Data listing =
- Opening Delimiter -

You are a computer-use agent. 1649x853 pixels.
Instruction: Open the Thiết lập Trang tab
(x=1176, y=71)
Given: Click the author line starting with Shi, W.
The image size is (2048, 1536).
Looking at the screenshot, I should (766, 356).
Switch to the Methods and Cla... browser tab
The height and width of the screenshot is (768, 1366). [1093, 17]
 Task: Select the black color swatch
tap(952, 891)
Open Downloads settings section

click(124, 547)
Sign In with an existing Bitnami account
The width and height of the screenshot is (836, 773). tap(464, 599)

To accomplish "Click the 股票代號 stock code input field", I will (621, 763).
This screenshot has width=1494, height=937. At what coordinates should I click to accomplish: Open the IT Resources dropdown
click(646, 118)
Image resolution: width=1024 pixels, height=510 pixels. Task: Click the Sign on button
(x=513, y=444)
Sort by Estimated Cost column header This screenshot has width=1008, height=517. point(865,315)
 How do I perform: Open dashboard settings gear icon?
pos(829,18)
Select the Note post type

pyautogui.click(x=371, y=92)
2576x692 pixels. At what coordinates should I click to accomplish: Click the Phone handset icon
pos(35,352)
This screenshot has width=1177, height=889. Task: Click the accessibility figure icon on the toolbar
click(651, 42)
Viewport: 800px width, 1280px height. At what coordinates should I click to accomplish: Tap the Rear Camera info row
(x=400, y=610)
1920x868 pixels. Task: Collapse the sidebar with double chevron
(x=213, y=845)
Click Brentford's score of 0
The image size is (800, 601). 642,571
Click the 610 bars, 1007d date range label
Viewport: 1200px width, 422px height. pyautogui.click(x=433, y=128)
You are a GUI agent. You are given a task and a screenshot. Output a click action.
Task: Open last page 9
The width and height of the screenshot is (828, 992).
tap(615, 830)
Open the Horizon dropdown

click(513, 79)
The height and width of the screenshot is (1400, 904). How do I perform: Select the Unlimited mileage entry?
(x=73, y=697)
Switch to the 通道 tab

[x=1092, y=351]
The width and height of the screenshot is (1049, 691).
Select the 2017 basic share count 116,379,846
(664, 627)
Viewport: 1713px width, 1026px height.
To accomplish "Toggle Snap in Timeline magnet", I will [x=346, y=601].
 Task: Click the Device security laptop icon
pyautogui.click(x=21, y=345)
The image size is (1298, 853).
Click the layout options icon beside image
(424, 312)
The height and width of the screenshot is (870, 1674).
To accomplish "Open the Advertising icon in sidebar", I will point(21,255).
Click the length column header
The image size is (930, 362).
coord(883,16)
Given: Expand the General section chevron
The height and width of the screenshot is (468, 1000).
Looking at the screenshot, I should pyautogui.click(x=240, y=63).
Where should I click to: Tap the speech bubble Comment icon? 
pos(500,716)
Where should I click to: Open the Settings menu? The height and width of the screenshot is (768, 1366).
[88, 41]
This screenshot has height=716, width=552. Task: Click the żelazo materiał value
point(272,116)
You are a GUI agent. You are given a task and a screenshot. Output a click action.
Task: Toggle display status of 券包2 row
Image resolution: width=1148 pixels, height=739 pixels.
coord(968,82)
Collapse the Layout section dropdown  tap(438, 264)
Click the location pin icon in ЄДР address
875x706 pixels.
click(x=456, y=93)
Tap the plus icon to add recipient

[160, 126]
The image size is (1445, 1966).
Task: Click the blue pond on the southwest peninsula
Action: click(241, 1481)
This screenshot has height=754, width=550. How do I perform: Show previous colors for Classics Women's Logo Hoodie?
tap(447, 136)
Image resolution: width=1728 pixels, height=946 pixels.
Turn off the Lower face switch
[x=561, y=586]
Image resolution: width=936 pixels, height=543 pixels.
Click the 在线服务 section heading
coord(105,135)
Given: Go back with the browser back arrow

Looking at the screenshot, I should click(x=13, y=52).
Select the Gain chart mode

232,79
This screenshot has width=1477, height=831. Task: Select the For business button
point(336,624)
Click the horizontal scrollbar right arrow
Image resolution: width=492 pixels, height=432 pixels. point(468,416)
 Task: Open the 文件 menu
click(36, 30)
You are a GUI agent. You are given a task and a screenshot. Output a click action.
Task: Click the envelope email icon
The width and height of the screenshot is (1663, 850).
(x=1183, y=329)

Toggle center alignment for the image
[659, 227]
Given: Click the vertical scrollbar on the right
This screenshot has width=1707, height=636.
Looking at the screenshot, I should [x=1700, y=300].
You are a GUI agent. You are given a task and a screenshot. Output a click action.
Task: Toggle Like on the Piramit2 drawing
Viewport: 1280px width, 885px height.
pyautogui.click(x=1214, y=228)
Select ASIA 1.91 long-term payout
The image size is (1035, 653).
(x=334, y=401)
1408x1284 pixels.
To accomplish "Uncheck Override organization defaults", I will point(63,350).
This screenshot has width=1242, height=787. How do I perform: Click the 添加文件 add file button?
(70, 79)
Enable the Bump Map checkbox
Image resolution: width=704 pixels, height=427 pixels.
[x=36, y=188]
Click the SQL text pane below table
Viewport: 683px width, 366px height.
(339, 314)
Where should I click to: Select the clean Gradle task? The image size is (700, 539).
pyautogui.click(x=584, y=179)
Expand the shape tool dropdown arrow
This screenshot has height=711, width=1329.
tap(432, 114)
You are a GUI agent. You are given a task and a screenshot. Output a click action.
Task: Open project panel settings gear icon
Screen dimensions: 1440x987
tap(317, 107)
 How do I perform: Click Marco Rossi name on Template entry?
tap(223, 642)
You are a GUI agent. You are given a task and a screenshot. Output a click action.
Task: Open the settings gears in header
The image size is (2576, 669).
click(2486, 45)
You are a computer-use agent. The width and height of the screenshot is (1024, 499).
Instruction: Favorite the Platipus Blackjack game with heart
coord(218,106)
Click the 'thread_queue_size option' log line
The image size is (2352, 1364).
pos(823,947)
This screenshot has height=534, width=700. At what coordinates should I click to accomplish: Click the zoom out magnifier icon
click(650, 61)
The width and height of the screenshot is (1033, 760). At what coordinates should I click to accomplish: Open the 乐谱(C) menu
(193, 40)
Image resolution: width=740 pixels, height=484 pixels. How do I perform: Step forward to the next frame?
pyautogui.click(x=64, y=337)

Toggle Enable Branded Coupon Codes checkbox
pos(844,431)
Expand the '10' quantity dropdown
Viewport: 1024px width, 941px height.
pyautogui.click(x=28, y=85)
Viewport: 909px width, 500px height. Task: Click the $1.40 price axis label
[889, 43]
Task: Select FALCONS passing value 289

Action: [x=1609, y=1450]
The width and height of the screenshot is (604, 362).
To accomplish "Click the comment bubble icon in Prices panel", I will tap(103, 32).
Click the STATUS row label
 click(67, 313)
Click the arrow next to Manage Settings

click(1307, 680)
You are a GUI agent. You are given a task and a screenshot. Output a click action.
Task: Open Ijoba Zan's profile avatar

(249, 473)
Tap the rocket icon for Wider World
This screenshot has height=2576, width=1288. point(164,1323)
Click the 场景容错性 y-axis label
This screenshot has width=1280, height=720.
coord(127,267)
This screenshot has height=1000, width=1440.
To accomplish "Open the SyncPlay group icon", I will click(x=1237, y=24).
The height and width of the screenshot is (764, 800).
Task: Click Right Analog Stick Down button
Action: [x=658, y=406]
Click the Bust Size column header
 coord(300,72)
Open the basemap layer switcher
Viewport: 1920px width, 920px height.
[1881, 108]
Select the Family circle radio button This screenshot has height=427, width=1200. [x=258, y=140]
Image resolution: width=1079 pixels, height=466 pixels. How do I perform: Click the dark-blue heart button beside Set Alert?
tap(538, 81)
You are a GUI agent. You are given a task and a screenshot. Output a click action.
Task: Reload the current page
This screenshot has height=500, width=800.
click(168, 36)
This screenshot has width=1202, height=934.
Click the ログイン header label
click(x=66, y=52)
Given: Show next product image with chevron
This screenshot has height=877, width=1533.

- Closing Delimiter -

Exercise aim = In the entries above, find the line with "The width and height of the screenshot is (1033, 760)." and the line with "Select the Family", then set down exactly those two and every line between them, nothing else.

Task output =
The width and height of the screenshot is (1033, 760). At what coordinates should I click to accomplish: Open the 乐谱(C) menu
(193, 40)
Image resolution: width=740 pixels, height=484 pixels. How do I perform: Step forward to the next frame?
pyautogui.click(x=64, y=337)

Toggle Enable Branded Coupon Codes checkbox
pos(844,431)
Expand the '10' quantity dropdown
Viewport: 1024px width, 941px height.
pyautogui.click(x=28, y=85)
Viewport: 909px width, 500px height. Task: Click the $1.40 price axis label
[889, 43]
Task: Select FALCONS passing value 289

Action: [x=1609, y=1450]
The width and height of the screenshot is (604, 362).
To accomplish "Click the comment bubble icon in Prices panel", I will tap(103, 32).
Click the STATUS row label
 click(67, 313)
Click the arrow next to Manage Settings

click(1307, 680)
You are a GUI agent. You are given a task and a screenshot. Output a click action.
Task: Open Ijoba Zan's profile avatar

(249, 473)
Tap the rocket icon for Wider World
This screenshot has height=2576, width=1288. point(164,1323)
Click the 场景容错性 y-axis label
This screenshot has width=1280, height=720.
coord(127,267)
This screenshot has height=1000, width=1440.
To accomplish "Open the SyncPlay group icon", I will click(x=1237, y=24).
The height and width of the screenshot is (764, 800).
Task: Click Right Analog Stick Down button
Action: [x=658, y=406]
Click the Bust Size column header
 coord(300,72)
Open the basemap layer switcher
Viewport: 1920px width, 920px height.
[1881, 108]
Select the Family circle radio button This screenshot has height=427, width=1200. [x=258, y=140]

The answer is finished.